Arachidonic acid and diacylglycerol ACT synergistically through protein kinase C to persistently enhance synaptic transmission in the hippocampus.

In model membranes, arachidonic acid and diacylglycerol have been proposed to synergistically induce a membrane-inserted, constitutively active form of protein kinase C. We have investigated the effects of these lipid protein kinase C activators on synaptic efficacy in the Schaffer collateral input to CA1 hippocampal pyramidal cells. Arachidonic acid (5 microM) perfusion combined with repetitive afferent stimulation had no consistent effect on field excitatory postsynaptic potentials recorded in stratum radiatum, while treatment with a cell-permeable diglyceride, oleoyl-acetylglycerol (5 micrograms/ml), followed by stimulation, led to a short-term potentiation.
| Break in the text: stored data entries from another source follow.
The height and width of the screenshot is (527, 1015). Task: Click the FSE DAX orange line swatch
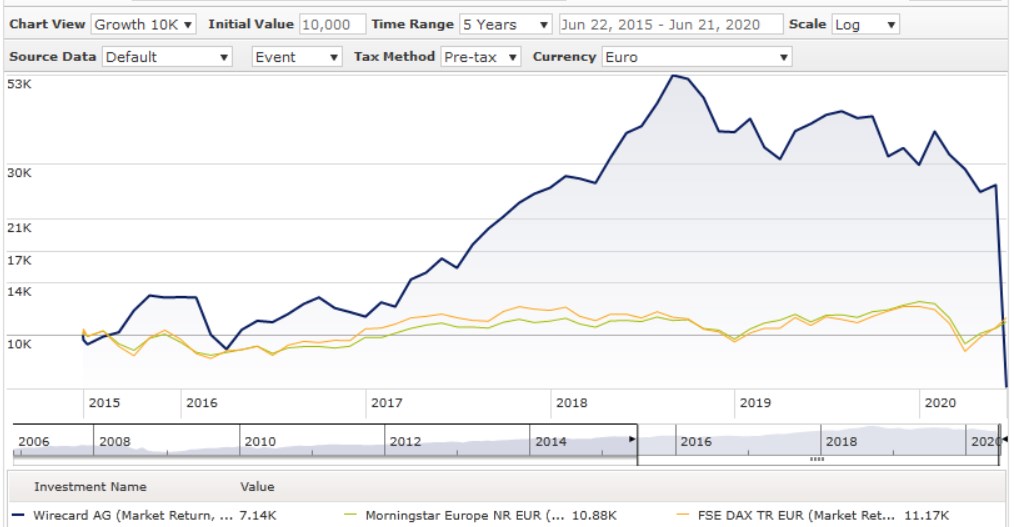684,515
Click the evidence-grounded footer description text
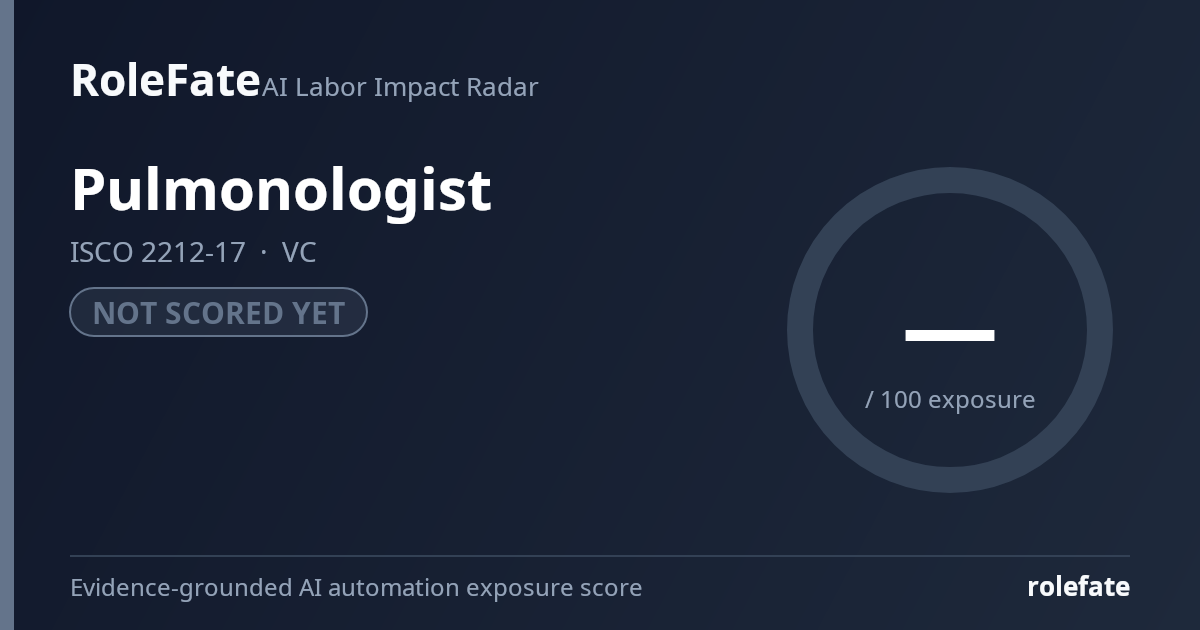 [356, 588]
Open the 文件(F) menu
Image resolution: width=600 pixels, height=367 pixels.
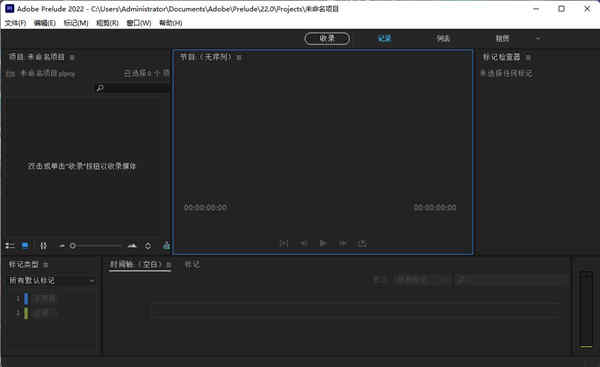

By contrast, the combination of oleoyl-acetylglycerol and arachidonic acid gave rise to a long-lasting non-decremental potentiation of field excitatory postsynaptic potentials. The induction of potentiation was "activity dependent", as there was either no significant effect or there was a measurable depression when repetitive synaptic stimulation was omitted. Furthermore, consistent with a protein kinase C-dependent process, the potentiation was blocked by the kinase inhibitors H-7 and staurosporine. The results suggest that relatively low concentrations of arachidonic acid and diacylglycerol work synergistically through protein kinase C to persistently enhance synaptic transmission. This synergy has the makings of an associative (Hebbian) device for long-term potentiation induction operating at the second messenger level.